Question

据我所知，没有直接的UPSERT查询可以直接从Glue到Redshift执行。是否可以在胶水脚本本身中实现临时表概念？

所以我的期望是创建临时表，将其与目标表合并，最后删除它。可以在Glue脚本中实现吗？

Answer 1

是的，这完全可以实现。您需要做的就是将pg8000模块导入到您的胶水工作中。 pg8000模块是python库，用于与Amazon Redshift建立连接并通过游标执行SQL查询。 Python模块参考：https://github.com/mfenniak/pg8000 然后，通过pg8000.connect(user='user',database='dbname',host='hosturl',port=5439,password='urpasswrd')连接到目标集群然后使用Glue，s的datasink选项加载到暂存表中，然后使用pg8000游标运行upsert sql查询

>>> import pg8000
>>> conn = pg8000.connect(user='user',database='dbname',host='hosturl',port=5439,password='urpasswrd')
>>> cursor = conn.cursor()
>>> cursor.execute("CREATE TEMPORARY TABLE book (id SERIAL, title TEXT)")
>>> cursor.execute("INSERT INTO TABLE final_target"))
>>> conn.commit()

您需要压缩pg8000软件包并将其放入s3存储桶中，并将其引用到“胶水作业”部分“高级选项/作业”参数下的Python库路径。

Answer 2

通过将“ postactions”选项传递给JDBC接收器，可以使用Glue中的登台表在Redshift中实现upsert：

val destinationTable = "upsert_test"
val destination = s"dev_sandbox.${destinationTable}"
val staging = s"dev_sandbox.${destinationTable}_staging"

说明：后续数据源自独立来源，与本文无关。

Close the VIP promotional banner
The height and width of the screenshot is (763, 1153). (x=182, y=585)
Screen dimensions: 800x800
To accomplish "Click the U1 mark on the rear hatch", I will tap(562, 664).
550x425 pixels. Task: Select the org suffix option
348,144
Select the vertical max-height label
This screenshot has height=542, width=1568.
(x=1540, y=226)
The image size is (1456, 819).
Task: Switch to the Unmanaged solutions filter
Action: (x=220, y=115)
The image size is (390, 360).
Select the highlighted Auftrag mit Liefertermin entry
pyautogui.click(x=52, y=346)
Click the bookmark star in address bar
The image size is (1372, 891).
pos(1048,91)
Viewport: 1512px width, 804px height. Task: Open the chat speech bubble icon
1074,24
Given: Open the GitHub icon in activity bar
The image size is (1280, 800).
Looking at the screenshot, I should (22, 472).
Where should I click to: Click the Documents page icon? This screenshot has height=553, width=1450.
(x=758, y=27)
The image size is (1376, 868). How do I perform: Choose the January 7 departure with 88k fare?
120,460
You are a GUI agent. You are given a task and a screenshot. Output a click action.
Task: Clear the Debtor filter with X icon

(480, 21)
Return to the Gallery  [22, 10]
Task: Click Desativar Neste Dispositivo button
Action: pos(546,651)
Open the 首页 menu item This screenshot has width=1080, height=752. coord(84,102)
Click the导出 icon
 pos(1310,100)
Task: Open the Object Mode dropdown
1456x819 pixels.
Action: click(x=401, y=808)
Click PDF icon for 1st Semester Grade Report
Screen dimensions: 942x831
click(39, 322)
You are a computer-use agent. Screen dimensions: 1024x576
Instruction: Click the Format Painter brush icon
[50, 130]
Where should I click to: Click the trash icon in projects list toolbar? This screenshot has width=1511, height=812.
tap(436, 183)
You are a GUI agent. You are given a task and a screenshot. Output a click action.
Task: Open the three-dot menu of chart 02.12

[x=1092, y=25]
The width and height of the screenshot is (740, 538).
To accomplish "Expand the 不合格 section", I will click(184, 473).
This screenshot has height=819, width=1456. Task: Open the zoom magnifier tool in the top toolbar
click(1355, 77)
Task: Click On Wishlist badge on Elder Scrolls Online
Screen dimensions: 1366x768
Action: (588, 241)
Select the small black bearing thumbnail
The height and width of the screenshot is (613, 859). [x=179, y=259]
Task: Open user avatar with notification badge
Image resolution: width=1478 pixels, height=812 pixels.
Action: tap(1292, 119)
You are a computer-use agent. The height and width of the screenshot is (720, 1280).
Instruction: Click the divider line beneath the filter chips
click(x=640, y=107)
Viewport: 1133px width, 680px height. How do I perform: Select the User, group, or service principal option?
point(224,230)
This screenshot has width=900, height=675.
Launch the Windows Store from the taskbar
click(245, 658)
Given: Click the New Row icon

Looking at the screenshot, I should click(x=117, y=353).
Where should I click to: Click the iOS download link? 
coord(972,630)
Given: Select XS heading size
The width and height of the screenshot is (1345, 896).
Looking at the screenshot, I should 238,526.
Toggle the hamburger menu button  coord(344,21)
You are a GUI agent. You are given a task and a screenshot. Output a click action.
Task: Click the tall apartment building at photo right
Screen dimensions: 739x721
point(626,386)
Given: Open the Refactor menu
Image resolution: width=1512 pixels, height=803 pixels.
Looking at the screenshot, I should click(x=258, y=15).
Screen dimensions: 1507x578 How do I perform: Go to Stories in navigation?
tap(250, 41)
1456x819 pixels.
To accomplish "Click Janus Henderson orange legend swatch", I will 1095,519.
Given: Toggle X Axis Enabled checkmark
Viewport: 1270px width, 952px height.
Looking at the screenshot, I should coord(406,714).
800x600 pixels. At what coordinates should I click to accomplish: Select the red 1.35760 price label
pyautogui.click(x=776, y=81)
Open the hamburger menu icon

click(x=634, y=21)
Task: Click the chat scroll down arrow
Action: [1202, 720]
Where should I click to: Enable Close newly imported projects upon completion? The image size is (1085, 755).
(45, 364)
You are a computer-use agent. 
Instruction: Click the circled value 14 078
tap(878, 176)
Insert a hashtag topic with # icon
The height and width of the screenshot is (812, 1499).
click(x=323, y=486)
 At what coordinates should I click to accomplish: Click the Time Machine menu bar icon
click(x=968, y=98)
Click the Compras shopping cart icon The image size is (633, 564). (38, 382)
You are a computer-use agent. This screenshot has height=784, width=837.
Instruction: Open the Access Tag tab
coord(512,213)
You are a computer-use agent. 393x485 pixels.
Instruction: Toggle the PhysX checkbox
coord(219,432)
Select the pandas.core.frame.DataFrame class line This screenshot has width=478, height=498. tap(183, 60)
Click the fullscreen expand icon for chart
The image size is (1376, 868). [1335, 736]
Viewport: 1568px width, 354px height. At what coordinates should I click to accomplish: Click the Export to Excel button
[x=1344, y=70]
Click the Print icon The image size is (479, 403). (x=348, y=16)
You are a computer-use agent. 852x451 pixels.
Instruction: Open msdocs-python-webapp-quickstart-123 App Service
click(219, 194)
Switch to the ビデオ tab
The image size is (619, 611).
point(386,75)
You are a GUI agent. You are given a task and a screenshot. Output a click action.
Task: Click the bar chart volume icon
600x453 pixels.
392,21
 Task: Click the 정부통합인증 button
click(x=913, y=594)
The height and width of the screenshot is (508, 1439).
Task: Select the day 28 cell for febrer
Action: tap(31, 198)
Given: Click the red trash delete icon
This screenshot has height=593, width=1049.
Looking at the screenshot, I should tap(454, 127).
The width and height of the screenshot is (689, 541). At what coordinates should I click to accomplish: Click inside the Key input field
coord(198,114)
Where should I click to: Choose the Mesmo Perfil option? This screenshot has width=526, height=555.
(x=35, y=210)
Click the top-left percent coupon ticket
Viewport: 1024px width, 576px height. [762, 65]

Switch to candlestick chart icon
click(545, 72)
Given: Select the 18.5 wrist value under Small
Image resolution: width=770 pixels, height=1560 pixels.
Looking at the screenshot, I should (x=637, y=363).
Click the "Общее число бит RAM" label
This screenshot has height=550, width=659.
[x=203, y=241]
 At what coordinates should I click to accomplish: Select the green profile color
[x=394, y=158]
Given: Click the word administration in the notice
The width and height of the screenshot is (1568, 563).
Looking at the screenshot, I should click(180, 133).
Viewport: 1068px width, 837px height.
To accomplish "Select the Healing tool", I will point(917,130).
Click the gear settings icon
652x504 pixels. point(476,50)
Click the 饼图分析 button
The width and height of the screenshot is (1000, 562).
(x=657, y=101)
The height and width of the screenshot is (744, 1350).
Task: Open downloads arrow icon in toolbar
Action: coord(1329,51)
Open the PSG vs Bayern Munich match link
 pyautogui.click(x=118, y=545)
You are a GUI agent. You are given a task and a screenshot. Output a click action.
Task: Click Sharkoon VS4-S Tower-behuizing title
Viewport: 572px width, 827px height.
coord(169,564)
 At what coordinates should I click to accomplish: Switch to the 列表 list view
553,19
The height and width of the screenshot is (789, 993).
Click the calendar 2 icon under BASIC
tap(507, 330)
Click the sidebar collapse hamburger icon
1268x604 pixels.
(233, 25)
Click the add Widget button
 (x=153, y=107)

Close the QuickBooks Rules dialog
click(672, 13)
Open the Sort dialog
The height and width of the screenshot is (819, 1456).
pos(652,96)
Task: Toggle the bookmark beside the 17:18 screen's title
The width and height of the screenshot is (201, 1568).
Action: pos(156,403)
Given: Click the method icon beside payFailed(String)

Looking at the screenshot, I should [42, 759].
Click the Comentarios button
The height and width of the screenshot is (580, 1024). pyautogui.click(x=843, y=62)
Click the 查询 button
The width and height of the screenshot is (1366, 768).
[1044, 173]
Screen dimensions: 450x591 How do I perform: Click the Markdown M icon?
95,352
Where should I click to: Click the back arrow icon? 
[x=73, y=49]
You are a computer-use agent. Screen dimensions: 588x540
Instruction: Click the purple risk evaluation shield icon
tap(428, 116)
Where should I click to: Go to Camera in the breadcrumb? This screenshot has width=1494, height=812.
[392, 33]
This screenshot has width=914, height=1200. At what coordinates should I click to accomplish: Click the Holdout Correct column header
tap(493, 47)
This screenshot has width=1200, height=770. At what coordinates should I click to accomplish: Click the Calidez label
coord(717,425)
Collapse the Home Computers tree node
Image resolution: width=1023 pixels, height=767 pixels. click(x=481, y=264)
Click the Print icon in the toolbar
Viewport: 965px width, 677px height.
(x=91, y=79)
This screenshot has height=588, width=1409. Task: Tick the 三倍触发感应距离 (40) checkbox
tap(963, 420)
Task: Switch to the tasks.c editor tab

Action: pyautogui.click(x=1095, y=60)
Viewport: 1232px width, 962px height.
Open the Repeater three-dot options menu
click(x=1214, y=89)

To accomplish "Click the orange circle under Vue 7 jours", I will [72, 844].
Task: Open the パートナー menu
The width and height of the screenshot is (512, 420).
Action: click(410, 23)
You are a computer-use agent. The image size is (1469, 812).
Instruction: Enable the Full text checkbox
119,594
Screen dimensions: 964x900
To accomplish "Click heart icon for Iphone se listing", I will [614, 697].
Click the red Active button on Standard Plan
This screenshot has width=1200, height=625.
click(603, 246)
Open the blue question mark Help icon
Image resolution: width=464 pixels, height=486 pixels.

val fields = datasetDf.toDF().columns.mkString(",")

val postActions =
  s"""
     DELETE FROM $destination USING $staging AS S
        WHERE $destinationTable.id = S.id
          AND $destinationTable.date = S.date;
     INSERT INTO $destination ($fields) SELECT $fields FROM $staging;
     DROP TABLE IF EXISTS $staging
  """

// Write data to staging table in Redshift
glueContext.getJDBCSink(
  catalogConnection = "redshift-glue-connections-test",
  options = JsonOptions(Map(
    "database" -> "conndb",
    "dbtable" -> staging,
    "overwrite" -> "true",
    "postactions" -> postActions
  )),
  redshiftTmpDir = s"$tempDir/redshift",
  transformationContext = "redshift-output"
).writeDynamicFrame(datasetDf)

确保用于写入Redshift的用户具有足够的权限来在登台模式中创建/删除表。

Answer 3

AWS Glue支持Spark和Databricks库，因此您可以使用spark / Pyspark databricks库来覆盖表：

df.write\
  .format("com.databricks.spark.redshift")\
  .option("url", redshift_url)\
  .option("dbtable", redshift_table)\
  .option("user", user)\
  .option("password", readshift_password)\
  .option("aws_iam_role", redshift_copy_role)\
  .option("tempdir", args["TempDir"])\
  .mode("overwrite")\
  .save()

每个Databricks / Spark文档：

覆盖现有表：默认情况下，该库使用事务以执行覆盖，通过删除来实现目标表，创建一个新的空表并追加行

您可以在here

中查看databricks文档

Answer 4

glueContext.write_dynamic_frame.from_jdbc_conf函数中的connection_options字典参数显然具有2个有趣的参数：preactions和postactions

target_table = "my_schema.my_table"
stage_table = "my_schema.#my_table_stage_table"


pre_query = """
    drop table if exists {stage_table};
    create table {stage_table} as select * from {target_table} LIMIT 0;""".format(stage_table=stage_table, target_table=target_table)

post_query = """
    begin;
    delete from {target_table} using {stage_table} where {stage_table}.id = {target_table}.id ; 
    insert into {target_table} select * from {stage_table}; 
    drop table {stage_table}; 
    end;""".format(stage_table=stage_table, target_table=target_table)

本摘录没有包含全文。